<<<<

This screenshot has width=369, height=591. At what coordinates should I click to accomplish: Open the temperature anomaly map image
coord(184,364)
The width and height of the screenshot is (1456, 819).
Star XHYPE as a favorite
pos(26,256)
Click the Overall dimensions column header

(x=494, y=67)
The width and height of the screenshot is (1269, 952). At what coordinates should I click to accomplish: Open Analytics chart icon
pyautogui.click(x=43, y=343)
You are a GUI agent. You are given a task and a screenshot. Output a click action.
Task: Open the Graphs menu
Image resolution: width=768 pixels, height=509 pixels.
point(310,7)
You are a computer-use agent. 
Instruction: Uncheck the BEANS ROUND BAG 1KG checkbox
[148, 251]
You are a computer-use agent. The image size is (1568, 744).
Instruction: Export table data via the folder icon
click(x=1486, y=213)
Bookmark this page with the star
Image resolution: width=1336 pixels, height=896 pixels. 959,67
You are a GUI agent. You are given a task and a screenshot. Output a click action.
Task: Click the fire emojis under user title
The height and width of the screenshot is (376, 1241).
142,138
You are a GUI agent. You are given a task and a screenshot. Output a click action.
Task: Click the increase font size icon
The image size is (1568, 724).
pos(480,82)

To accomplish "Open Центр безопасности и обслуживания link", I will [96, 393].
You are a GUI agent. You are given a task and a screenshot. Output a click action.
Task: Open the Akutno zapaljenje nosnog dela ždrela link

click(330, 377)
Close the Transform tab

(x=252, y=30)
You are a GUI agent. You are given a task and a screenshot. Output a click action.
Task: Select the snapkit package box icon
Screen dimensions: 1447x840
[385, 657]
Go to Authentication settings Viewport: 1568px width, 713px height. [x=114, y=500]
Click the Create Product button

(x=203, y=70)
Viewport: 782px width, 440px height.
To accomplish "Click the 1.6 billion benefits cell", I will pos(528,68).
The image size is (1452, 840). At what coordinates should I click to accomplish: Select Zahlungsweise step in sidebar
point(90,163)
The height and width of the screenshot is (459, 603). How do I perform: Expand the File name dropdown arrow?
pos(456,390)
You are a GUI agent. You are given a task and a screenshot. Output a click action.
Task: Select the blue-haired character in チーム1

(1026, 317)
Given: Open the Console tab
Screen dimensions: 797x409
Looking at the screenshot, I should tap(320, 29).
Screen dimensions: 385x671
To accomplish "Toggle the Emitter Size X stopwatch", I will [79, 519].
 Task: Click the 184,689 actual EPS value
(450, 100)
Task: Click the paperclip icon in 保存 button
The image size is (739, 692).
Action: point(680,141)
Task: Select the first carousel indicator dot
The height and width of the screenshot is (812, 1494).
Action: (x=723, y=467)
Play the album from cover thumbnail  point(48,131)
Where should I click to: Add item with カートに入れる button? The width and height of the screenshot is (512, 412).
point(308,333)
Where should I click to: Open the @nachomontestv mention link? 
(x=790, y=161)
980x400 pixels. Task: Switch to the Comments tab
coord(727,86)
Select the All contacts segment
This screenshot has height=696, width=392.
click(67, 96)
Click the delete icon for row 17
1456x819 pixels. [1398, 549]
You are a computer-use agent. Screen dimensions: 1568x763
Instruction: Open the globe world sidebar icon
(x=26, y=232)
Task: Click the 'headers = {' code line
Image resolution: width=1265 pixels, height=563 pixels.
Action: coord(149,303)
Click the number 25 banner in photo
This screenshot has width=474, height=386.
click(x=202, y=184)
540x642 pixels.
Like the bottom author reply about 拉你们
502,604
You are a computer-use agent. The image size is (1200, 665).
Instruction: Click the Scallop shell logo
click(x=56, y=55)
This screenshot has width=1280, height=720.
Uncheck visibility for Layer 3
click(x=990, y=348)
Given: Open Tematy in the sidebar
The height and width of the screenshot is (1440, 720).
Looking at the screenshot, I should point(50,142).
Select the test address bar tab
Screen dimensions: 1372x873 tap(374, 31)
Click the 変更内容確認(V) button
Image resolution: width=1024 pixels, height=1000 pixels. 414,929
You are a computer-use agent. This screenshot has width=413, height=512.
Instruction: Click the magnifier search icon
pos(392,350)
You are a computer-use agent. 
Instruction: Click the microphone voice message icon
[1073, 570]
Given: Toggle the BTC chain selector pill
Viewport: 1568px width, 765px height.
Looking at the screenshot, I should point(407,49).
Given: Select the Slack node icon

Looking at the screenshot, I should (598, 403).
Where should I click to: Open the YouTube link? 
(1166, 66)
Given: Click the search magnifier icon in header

>>>>

THE EXERCISE: Gather each line of the listing above that contains the word "link", and copy those lines out in full.

WRITTEN RESPONSE:
To accomplish "Open Центр безопасности и обслуживания link", I will [96, 393].
Task: Open the Akutno zapaljenje nosnog dela ždrela link
Where should I click to: Open the @nachomontestv mention link? 
Where should I click to: Open the YouTube link? 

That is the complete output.